A view of burned debris after wildfires devastated the historic town of Lahaina, Maui, Hawaii, U.S., August 10, 2023. Hawai'i Department of Land and Natural Resources/Handout via REUTERS
Before a wildfire decimated the Hawaiian village of Lahaina last week, high school teacher Mike Landes was the person who always argued that academics came first – before concerns about kids’ social and emotional development.
However, when parents, instructors, and children return to school after wildfires decimated the community in the western section of Hawaii’s island of Maui, he now believes that mental health must take first.
A wind-whipped blaze that roared through Lahaina, west Maui, killed at least 111 people, with the death toll still rising. It demolished King Kamehameha III Elementary School, damaged three additional campuses, and destroyed or damaged almost 2,200 residences and structures.

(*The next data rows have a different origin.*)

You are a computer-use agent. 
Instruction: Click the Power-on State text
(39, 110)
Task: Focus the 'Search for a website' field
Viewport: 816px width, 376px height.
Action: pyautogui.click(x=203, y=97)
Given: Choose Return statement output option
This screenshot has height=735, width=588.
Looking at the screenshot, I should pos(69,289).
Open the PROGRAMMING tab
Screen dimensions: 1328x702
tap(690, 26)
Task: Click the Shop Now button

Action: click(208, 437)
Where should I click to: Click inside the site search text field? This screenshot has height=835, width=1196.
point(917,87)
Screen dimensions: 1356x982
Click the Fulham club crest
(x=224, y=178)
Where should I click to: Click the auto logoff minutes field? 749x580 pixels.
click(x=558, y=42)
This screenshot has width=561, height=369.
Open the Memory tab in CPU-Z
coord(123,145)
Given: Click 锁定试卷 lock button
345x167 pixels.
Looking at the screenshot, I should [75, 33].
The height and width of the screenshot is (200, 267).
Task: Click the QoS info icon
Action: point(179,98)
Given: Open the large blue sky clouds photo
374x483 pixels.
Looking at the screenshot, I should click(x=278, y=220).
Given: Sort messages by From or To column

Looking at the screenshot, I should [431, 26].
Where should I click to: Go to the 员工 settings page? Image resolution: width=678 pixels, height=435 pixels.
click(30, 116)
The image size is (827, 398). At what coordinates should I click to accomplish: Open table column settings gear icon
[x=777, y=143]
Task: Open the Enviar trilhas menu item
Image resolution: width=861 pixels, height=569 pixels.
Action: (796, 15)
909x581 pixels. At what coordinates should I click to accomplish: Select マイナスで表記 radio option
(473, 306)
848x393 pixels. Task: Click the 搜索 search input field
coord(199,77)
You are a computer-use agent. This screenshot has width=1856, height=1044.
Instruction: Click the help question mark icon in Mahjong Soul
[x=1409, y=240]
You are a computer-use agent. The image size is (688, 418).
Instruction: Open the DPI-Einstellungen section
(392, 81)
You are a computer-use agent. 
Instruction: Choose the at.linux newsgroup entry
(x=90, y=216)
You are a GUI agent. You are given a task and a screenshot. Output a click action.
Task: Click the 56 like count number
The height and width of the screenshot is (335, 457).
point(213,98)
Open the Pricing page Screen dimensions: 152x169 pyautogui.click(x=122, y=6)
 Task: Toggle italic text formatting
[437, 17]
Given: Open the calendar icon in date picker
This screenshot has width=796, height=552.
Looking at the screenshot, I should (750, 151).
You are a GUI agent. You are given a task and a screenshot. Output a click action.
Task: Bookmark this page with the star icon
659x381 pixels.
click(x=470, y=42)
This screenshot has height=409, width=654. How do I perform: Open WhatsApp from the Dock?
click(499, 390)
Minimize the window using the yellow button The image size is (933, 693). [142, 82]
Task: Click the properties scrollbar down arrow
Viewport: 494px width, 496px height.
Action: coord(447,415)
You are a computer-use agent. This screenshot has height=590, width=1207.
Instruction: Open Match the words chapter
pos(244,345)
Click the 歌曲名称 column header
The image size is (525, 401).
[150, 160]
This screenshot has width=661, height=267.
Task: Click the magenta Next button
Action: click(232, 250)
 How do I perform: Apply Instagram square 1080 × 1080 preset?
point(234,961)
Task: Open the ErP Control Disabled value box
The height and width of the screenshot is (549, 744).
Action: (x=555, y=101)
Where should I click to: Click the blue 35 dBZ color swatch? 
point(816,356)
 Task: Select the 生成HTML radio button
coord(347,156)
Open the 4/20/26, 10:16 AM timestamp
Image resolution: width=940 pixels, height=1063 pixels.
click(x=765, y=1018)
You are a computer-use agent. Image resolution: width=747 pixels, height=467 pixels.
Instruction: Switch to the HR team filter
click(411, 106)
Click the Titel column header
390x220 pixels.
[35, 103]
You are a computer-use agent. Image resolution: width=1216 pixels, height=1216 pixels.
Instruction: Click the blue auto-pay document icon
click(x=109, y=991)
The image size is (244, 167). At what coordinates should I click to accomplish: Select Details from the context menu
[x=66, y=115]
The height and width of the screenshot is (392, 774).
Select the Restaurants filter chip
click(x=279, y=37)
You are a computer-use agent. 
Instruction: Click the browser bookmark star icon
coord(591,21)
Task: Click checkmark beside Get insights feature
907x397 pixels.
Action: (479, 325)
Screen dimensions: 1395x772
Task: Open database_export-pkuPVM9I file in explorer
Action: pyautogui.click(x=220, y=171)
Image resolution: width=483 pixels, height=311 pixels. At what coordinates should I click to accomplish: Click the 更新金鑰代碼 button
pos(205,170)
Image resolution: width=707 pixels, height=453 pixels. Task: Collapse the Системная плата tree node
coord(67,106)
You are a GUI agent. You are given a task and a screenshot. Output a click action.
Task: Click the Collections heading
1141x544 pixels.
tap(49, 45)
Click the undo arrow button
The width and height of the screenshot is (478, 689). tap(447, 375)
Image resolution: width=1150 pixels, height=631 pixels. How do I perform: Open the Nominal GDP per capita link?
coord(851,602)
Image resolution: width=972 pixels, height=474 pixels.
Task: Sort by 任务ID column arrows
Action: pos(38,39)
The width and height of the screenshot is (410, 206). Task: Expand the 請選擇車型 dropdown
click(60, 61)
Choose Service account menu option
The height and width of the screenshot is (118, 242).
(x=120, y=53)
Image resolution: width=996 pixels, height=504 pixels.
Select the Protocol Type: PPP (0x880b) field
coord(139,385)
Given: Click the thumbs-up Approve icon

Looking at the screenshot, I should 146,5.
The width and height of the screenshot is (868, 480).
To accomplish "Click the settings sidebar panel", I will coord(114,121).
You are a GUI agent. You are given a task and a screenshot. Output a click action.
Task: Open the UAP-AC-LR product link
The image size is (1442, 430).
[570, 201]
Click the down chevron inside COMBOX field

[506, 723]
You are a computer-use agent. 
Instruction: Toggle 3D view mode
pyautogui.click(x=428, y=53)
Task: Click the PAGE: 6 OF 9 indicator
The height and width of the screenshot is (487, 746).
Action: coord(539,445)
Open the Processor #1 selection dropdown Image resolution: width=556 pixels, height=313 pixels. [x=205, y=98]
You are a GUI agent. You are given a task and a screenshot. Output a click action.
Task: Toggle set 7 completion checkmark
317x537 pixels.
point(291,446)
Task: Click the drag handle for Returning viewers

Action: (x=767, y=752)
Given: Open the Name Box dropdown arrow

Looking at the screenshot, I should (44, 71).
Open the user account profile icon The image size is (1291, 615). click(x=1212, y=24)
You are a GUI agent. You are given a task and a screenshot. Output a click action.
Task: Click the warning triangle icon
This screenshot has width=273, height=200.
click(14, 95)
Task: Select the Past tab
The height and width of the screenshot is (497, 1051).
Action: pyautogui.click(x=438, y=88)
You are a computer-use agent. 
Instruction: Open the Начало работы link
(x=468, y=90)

Getting kids back in school poses numerous challenges: hundreds have already enrolled in schools in areas outside the burn zone. Some will be too traumatized to come when their schools in Lahaina reopen. Some parents will opt to move rather than rebuild.
Wherever they attend, school can be a step toward normalcy for survivors in a community grappling with how-to pick-up lives while carrying a load of mourning.
The fire swept through Lahaina on the very day that many students, including freshmen at Lahainaluna High School where Landes works and children at the elementary campus where his wife teaches were scheduled to return from summer vacation. But classes were canceled due to the high winds that propelled the blaze.
Landes’s own two children were scheduled to be in school in Lahaina that day.
“Social and emotional well-being, care for people who are traumatized – I think it would be fair to say that’s what would need to come first,” said Landes, who heads the Maui chapter of the Hawaii State Teachers Association.
To help students, parents and staff, the Hawaii State Department of Education is offering in-person and telehealth counseling services, according to the department’s website.
“The teachers, their main goal is to make these kids feel as normal as possible and just get them back to a normal school life,” said Courtney Walter, a parent of three elementary age students who went back to school last week in Kihei on the south side of the island where Landes also lives with his family.